There is a BBC radio programme, Desert Island Discs. It is on the radio as I write. The format is very simple. A guest is interviewed about their life and during the interview, they choose 8 records they would want with them if they had been cast away on a desert Island. Originally presented by Roy Plomley since 2006 Kirsty Young has been asking the questions. It has longevity. It was first broadcast in 1942 and there have been over 3,000 episodes.

The Desert Island Disc game is a game that every radio enthusiast has played. What would be my 8 disks? Sometimes I think that I would choose my favourite pieces but could I ever get the list down to 8?

Most guests use the music to highlight key points in their life with an ‘I remember when I was stuck in a traffic jam in West Norwood, in my old mini when they started playing Bridge over Troubled Water. It was mind-blowing. I pulled in to the side of the road, closed the windows and turned up the radio to the loudest.’

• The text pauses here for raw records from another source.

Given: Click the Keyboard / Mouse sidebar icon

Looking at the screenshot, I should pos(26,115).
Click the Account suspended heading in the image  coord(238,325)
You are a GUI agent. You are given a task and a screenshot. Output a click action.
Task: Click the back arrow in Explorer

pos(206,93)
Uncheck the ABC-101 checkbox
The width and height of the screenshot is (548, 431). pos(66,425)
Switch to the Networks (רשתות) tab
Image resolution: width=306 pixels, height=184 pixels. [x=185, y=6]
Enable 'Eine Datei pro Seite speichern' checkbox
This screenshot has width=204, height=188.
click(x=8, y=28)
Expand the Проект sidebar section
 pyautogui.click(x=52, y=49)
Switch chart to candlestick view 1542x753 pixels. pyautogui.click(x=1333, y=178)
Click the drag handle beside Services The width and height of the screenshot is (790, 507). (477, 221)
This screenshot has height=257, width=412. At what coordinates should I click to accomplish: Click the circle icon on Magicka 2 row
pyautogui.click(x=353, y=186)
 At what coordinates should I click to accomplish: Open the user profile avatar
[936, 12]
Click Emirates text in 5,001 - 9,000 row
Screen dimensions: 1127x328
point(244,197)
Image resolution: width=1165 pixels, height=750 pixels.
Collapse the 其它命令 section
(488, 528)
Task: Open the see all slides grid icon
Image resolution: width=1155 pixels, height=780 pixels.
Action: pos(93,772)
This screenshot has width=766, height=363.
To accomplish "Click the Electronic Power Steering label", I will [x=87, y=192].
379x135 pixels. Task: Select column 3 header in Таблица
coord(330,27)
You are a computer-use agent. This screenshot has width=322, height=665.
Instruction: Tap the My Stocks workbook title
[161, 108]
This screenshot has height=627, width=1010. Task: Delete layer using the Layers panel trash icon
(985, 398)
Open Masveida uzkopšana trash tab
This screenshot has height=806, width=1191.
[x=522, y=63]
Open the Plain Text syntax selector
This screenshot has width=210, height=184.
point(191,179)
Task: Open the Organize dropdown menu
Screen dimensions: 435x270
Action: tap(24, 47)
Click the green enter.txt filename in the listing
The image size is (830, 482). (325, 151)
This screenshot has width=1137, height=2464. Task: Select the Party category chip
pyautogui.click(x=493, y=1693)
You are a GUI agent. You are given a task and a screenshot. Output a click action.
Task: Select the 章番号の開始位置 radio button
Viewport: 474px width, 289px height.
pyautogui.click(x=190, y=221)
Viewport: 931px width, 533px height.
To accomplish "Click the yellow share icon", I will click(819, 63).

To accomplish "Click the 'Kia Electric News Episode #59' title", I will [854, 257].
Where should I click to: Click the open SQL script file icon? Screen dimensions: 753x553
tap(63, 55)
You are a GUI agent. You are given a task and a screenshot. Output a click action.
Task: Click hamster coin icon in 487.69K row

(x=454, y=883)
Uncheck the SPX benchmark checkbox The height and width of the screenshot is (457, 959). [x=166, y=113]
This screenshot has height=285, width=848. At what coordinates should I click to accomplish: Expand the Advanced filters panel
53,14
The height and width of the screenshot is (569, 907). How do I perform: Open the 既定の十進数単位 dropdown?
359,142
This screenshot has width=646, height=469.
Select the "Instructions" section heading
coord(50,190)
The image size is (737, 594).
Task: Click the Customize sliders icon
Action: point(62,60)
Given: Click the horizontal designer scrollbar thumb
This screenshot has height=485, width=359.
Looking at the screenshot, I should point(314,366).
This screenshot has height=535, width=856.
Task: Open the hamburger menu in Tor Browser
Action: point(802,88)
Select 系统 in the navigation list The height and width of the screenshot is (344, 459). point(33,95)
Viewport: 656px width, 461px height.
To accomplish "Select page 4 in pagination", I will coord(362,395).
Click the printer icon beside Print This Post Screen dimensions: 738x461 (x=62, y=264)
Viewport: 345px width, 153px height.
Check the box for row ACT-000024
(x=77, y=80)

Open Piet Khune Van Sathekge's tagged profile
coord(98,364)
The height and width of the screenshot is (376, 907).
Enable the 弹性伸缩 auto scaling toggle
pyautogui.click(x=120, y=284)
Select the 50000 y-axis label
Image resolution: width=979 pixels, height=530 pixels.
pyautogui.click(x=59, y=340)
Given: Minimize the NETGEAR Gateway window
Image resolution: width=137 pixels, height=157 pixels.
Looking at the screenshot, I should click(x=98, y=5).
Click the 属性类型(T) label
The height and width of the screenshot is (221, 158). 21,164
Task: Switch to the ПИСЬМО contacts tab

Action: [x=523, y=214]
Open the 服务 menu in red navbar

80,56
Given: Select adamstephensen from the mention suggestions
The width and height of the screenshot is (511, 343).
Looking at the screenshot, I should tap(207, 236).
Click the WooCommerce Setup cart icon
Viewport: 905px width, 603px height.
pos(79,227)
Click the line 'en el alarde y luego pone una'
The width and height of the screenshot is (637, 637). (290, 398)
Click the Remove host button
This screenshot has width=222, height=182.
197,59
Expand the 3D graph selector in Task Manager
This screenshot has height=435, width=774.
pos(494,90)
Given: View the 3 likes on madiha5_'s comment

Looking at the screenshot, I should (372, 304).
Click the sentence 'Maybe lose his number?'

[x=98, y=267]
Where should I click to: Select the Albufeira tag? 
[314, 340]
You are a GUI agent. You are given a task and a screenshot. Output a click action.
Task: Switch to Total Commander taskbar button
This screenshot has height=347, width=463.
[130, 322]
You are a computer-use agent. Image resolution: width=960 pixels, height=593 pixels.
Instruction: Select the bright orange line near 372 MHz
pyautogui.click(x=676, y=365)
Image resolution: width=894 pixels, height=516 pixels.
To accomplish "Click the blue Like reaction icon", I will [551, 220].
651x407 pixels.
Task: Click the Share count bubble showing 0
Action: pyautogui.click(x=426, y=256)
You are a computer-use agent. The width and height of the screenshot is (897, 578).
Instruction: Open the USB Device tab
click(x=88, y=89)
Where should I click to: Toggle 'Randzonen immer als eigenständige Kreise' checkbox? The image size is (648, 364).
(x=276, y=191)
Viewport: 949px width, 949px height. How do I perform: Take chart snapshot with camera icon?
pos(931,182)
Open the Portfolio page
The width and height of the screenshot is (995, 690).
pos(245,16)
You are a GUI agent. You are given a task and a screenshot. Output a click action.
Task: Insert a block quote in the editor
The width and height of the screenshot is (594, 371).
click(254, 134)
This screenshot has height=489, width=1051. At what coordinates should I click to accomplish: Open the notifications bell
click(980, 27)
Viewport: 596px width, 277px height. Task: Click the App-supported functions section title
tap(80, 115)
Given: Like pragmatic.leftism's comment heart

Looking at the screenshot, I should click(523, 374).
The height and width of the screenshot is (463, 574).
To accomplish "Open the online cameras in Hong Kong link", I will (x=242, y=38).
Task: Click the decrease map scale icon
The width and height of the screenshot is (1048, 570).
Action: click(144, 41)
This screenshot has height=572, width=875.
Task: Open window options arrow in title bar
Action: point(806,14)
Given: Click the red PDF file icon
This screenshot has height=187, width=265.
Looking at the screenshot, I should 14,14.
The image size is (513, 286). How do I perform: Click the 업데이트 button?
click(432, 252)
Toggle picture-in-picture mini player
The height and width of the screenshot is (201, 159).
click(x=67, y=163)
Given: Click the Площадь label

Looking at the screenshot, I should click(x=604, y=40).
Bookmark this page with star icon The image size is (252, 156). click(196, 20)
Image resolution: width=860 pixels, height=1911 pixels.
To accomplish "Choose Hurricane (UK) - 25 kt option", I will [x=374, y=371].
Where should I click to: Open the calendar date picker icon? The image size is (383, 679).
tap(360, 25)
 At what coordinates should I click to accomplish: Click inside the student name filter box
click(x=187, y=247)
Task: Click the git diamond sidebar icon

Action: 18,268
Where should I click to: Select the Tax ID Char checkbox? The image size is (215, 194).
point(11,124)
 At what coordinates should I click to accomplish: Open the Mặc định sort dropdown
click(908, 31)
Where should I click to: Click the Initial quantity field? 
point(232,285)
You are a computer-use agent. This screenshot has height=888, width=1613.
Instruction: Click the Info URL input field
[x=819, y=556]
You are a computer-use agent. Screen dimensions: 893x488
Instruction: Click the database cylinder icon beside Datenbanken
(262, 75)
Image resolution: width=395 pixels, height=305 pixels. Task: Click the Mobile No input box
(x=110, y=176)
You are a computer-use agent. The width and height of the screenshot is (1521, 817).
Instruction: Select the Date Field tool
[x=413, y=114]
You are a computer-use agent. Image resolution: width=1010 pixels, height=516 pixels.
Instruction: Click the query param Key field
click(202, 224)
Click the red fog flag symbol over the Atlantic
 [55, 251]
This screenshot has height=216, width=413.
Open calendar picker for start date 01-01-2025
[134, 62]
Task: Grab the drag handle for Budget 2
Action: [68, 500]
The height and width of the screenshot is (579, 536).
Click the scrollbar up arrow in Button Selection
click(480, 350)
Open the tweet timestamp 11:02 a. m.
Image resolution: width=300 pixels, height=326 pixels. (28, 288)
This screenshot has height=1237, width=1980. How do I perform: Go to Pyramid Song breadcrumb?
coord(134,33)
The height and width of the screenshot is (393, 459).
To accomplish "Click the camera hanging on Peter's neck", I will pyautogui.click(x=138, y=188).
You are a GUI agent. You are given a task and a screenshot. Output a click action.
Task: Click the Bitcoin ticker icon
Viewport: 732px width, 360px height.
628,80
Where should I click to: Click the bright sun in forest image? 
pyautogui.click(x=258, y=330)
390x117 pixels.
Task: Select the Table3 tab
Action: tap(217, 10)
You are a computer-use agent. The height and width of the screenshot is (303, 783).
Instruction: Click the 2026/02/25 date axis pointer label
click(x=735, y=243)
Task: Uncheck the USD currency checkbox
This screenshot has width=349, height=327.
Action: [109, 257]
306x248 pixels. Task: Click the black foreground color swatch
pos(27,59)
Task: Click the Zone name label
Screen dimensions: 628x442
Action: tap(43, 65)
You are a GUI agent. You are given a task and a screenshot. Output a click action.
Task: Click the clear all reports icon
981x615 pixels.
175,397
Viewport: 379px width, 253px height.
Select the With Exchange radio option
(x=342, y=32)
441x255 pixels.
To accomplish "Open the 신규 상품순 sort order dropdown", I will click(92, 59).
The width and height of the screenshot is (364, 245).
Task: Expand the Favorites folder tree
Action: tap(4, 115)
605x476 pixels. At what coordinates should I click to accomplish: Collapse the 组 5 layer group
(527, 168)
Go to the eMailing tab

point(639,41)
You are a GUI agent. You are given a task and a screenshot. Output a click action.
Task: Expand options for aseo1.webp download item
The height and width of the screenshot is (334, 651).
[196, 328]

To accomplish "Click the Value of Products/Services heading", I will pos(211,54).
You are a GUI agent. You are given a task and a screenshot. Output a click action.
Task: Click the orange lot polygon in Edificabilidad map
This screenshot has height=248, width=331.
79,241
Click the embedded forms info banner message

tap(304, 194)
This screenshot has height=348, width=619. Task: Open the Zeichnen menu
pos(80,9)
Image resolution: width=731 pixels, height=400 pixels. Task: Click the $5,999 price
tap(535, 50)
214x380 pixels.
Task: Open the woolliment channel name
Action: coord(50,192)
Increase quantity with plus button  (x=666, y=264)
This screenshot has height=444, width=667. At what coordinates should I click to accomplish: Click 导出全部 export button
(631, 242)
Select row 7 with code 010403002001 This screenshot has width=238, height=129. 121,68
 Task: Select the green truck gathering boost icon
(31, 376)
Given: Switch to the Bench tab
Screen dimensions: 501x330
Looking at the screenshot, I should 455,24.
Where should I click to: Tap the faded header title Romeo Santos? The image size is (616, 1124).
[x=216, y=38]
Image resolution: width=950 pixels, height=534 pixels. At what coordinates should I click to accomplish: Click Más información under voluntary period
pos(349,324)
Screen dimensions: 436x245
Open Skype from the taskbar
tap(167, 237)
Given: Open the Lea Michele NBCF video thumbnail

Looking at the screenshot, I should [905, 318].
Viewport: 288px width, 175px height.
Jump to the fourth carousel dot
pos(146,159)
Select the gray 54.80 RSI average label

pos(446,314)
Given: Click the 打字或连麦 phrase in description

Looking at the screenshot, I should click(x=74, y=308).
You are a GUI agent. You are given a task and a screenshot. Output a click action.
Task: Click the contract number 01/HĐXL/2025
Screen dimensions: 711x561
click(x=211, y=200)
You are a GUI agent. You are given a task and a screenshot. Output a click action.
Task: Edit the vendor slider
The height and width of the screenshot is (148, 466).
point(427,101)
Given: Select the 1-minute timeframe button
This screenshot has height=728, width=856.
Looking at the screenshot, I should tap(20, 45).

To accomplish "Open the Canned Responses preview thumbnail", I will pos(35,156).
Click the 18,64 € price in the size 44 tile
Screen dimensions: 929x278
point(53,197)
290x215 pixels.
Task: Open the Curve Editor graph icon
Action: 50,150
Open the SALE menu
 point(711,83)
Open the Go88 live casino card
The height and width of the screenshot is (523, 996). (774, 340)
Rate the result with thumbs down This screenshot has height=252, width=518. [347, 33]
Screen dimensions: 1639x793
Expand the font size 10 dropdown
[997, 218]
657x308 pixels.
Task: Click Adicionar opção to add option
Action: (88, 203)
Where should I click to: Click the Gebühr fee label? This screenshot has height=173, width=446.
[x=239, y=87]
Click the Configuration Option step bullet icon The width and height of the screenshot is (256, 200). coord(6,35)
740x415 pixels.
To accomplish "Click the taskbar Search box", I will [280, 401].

That last bit is true but a traffic jam in West Norwood is not so monumentally important to be recounted on the radio, however, I would probably choose Bridge over Troubled Water

On other days I play them at their own game and choose music specifically for a desert island. Then I pick a selection of loud, inspiring music to make me smile and feel better. Sorry, Sasha. Lady in Red may help me think of you but I need the music to cheer me up and not remind me that I am alone. Then it would have to be a selection from the last night of the Prom Concerts with Land of Hope and Glory and the National Anthem.

It may read as though I am just filling space, and maybe I am, but there is purpose and those are thoughts of longevity. When we are young we think we live forever and as we get older we recognise our own mortality.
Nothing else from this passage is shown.